Sperm whale group in Balearic waters | Última hora


Three sperm whales have been spotted in Balearic waters, crossing the channel between Ibiza and Mallorca as they headed towards Italy. "The sperm whales - Physeter macrocephalus - are here in the Balearic Islands, yet we often overlook them, despite being the largest predator of individual prey on the planet with the largest brain that has ever existed," explained Txema Brotons, a doctor in biology and expert in cetaceans. Brotons, who is also the scientific director of the Associació Tursiops, shared these insights during a recent conference organised by the Club Ultima Hora-Valores 2023.

The last sighting of these sperm whales was near the Columbretes Islands, an archipelago close to the coast of Castellón. This region is known to have one of the highest concentrations of these marine creatures in the Mediterranean, according to the Ministry for Ecological Transition and Demographic Challenge. Other potential breeding and feeding areas for these whales include the coast of the Marinas, Tabarca Island, and the Channel between Ibiza and Mallorca.

Currently, the biological sex of the three whales is unknown. Brotons noted that males can reach lengths of 16 metres and weigh 41 tons, while females typically measure around 11 metres and weigh 14 tons. These whales, known for their deep-diving capabilities, play a crucial role in regulating squid populations in the Mediterranean. Sighting them is rare, as they only surface for about 10 minutes to breathe before diving back down to depths around 1,000 metres.

Given their deep-sea habitat, sounds are crucial for the movement of sperm whales. Consequently, several hydrophones have been placed at strategic points in the Ibiza and Mallorca Channel to acoustically monitor and protect these mammals. To reduce the risk of boat collisions, various population monitoring campaigns have been conducted.

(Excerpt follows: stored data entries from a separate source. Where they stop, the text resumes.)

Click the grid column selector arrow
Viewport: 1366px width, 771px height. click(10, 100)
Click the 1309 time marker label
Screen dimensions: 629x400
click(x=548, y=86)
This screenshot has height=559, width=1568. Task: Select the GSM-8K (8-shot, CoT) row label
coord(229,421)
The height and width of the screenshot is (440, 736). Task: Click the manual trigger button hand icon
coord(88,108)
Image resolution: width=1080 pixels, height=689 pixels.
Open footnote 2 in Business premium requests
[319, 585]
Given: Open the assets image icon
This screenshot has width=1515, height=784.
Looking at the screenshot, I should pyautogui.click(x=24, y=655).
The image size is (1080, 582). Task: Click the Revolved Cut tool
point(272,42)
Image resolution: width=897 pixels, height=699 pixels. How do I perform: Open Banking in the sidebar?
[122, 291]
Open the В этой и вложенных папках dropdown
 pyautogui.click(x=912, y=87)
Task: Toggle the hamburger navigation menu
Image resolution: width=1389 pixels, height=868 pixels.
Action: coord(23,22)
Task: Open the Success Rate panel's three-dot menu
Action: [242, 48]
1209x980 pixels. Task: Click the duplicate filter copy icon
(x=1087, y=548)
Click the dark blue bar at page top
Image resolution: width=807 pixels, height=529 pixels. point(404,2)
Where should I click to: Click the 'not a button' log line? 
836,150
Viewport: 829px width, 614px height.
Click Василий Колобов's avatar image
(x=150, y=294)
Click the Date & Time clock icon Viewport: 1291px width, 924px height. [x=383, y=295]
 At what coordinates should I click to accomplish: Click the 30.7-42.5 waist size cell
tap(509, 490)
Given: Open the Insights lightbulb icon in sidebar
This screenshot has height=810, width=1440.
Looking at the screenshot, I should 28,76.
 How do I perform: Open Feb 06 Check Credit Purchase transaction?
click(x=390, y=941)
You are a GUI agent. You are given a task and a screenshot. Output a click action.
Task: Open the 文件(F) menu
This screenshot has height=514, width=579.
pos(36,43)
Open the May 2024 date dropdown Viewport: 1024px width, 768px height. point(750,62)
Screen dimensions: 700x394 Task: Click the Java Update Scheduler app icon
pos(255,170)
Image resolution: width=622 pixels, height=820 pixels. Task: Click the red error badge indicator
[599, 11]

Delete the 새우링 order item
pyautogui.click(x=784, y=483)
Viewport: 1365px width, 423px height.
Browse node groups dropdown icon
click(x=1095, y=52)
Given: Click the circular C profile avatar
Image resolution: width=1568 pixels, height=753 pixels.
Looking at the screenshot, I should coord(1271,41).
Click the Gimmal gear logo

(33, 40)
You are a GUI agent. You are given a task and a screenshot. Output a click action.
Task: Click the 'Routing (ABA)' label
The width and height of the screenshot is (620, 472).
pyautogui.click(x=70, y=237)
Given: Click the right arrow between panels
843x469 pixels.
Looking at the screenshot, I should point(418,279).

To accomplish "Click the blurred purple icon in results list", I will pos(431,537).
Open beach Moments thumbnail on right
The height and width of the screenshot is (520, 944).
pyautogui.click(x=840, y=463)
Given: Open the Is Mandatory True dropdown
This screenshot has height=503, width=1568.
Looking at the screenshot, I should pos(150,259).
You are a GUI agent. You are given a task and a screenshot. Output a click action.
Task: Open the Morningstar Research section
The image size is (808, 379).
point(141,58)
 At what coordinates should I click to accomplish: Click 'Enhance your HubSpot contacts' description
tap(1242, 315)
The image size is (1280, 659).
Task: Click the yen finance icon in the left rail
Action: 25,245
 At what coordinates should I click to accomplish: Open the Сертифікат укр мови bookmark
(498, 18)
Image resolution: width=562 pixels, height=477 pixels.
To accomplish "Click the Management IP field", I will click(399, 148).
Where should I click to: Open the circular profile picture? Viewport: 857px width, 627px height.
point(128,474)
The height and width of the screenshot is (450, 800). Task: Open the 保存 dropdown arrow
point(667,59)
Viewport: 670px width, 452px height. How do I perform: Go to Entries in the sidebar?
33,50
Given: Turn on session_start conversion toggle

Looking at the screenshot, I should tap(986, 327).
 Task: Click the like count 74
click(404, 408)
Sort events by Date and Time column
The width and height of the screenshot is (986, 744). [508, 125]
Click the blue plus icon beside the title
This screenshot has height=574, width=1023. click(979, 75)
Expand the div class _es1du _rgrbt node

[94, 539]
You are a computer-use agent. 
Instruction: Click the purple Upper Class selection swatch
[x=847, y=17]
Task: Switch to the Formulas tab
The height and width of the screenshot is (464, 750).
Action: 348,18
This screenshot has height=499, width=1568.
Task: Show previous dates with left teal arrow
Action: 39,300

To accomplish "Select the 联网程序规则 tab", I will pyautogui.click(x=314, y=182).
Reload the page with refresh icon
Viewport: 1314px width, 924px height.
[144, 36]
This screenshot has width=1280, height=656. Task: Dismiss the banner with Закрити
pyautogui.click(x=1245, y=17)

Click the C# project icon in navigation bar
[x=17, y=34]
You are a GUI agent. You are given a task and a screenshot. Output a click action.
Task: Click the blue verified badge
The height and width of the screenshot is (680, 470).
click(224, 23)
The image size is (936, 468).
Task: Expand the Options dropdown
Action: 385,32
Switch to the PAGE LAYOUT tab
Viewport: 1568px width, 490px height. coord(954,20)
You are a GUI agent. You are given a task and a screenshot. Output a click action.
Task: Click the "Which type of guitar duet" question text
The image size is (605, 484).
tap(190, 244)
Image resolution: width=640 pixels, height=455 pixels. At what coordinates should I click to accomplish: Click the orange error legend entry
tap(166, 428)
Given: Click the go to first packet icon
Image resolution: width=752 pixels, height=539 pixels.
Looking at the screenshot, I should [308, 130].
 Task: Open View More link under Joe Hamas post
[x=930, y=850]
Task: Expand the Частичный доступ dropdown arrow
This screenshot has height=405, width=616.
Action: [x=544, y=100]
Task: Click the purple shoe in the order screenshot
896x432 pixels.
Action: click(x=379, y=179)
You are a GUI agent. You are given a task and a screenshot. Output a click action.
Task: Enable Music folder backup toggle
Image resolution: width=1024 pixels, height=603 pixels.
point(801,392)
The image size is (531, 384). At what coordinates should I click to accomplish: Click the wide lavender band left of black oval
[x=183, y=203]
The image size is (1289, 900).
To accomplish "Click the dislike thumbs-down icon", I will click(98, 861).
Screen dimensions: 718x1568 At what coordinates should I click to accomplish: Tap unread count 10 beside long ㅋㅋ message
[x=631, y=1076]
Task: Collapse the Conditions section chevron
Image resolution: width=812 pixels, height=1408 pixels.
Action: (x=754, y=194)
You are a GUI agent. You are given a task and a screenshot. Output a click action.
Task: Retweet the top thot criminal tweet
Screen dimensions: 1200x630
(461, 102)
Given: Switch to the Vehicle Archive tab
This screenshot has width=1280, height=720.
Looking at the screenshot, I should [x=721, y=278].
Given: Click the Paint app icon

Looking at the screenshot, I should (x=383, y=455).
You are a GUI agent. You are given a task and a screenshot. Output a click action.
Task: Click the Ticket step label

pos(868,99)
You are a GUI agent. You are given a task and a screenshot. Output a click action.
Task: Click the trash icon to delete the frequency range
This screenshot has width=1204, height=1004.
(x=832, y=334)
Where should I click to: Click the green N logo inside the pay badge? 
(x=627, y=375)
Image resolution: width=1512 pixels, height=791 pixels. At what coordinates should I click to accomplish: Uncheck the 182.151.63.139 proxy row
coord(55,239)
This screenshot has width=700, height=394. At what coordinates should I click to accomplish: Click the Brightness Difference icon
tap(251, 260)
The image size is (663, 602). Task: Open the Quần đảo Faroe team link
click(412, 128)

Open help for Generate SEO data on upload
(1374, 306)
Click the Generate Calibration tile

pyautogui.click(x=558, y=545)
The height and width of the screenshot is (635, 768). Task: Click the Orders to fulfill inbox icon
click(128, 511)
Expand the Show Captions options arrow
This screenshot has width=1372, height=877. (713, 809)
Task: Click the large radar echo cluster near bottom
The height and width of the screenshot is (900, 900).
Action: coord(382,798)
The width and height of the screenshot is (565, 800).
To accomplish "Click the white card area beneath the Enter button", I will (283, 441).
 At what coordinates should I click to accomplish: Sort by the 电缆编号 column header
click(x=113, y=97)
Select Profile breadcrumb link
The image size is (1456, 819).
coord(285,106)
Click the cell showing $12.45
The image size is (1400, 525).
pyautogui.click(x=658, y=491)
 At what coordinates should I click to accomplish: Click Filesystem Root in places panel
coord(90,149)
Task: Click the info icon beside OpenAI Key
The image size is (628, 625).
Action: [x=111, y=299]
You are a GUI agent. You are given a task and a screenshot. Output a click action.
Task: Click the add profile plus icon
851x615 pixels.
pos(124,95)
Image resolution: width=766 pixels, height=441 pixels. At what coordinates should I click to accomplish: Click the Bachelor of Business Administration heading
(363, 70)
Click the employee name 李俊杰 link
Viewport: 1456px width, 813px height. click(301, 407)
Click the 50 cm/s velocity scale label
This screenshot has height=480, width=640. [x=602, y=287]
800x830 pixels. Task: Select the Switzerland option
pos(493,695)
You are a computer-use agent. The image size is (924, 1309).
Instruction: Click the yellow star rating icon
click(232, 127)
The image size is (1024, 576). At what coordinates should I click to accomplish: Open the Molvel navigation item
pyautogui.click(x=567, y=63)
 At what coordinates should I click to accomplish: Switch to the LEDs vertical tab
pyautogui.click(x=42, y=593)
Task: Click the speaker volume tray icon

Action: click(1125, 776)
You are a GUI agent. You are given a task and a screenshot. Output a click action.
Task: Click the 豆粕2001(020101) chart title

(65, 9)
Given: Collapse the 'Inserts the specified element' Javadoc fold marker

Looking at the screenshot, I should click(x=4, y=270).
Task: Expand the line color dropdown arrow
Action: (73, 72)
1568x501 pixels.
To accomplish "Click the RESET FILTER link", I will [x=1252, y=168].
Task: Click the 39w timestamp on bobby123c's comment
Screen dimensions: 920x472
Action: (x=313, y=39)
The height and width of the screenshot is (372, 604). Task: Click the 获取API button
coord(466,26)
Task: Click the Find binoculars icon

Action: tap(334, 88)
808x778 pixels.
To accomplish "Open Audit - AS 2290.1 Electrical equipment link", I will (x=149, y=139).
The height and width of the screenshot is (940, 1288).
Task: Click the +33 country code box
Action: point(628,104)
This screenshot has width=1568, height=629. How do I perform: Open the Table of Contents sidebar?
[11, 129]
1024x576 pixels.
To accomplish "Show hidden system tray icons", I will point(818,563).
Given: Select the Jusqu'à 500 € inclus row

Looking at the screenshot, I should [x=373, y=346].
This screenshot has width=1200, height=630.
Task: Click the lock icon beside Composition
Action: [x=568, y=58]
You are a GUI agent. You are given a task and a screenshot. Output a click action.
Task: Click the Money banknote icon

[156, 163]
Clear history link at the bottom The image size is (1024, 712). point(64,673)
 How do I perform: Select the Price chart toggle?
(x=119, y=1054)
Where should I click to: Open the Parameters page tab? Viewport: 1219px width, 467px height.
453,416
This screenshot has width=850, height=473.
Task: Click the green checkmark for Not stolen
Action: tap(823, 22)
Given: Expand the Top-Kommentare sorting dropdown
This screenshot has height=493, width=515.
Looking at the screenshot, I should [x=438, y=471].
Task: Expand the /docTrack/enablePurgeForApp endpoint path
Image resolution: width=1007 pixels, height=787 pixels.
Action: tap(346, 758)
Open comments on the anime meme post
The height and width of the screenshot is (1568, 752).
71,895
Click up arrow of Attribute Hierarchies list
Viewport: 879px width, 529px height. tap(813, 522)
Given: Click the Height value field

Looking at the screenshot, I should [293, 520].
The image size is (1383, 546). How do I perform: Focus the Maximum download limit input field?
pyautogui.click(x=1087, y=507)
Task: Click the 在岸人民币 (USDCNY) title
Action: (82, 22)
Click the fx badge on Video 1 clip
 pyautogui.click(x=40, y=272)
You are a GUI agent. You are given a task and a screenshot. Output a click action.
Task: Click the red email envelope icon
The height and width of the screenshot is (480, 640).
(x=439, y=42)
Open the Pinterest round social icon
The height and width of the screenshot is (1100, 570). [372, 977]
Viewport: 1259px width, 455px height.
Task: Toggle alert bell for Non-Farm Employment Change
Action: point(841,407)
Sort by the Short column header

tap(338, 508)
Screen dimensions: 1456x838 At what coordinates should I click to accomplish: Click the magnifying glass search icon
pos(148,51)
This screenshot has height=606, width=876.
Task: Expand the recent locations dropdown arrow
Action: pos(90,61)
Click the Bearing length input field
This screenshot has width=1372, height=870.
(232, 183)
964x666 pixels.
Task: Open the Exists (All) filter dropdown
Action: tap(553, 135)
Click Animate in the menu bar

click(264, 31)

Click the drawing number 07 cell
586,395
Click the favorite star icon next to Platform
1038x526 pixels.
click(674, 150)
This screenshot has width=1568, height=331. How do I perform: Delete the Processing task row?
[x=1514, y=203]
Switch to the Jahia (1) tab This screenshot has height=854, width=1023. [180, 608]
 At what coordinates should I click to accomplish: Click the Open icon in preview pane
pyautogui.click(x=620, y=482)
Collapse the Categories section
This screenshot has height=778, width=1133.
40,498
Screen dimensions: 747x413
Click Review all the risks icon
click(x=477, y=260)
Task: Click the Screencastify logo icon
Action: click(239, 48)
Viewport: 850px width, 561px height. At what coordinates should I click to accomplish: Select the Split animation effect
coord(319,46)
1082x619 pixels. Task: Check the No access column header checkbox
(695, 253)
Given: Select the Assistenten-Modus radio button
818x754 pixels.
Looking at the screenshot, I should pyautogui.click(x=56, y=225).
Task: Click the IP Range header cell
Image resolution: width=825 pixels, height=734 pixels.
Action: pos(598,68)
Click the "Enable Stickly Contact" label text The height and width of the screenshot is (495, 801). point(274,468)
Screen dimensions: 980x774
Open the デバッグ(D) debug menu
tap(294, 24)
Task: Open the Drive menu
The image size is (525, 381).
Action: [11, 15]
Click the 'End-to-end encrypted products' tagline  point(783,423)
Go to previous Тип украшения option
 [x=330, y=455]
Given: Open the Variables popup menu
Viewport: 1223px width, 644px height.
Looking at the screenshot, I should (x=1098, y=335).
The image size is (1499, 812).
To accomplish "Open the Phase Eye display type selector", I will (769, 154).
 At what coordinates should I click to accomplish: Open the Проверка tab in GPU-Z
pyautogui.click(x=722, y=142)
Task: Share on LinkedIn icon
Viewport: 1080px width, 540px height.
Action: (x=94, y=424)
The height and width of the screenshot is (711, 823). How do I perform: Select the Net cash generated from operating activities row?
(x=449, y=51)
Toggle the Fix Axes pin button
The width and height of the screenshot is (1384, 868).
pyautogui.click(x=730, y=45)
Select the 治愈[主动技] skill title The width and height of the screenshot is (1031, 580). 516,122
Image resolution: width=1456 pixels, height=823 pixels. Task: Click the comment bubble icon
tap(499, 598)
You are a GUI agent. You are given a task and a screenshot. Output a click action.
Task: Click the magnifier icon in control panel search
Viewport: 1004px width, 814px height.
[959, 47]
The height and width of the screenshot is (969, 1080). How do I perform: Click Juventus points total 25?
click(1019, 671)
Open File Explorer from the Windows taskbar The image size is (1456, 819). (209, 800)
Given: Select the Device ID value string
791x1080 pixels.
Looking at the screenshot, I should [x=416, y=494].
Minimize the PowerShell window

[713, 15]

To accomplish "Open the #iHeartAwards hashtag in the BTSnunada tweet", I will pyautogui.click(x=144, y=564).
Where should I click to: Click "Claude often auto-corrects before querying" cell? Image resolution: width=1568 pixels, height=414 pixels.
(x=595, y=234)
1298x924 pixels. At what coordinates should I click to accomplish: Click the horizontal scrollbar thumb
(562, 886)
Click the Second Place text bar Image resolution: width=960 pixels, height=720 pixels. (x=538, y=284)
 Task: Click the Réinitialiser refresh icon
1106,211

The three sperm whales were observed moving towards Italian waters. This species is considered an endemic population, largely specific to the Mediterranean region. While males can travel to the Straits of Gibraltar and even the Atlantic Ocean, most of the population remains in the Mediterranean throughout their lives. According to Brotons, there are an estimated 2,500 in the Mediterranean, with the majority concentrated in its western area.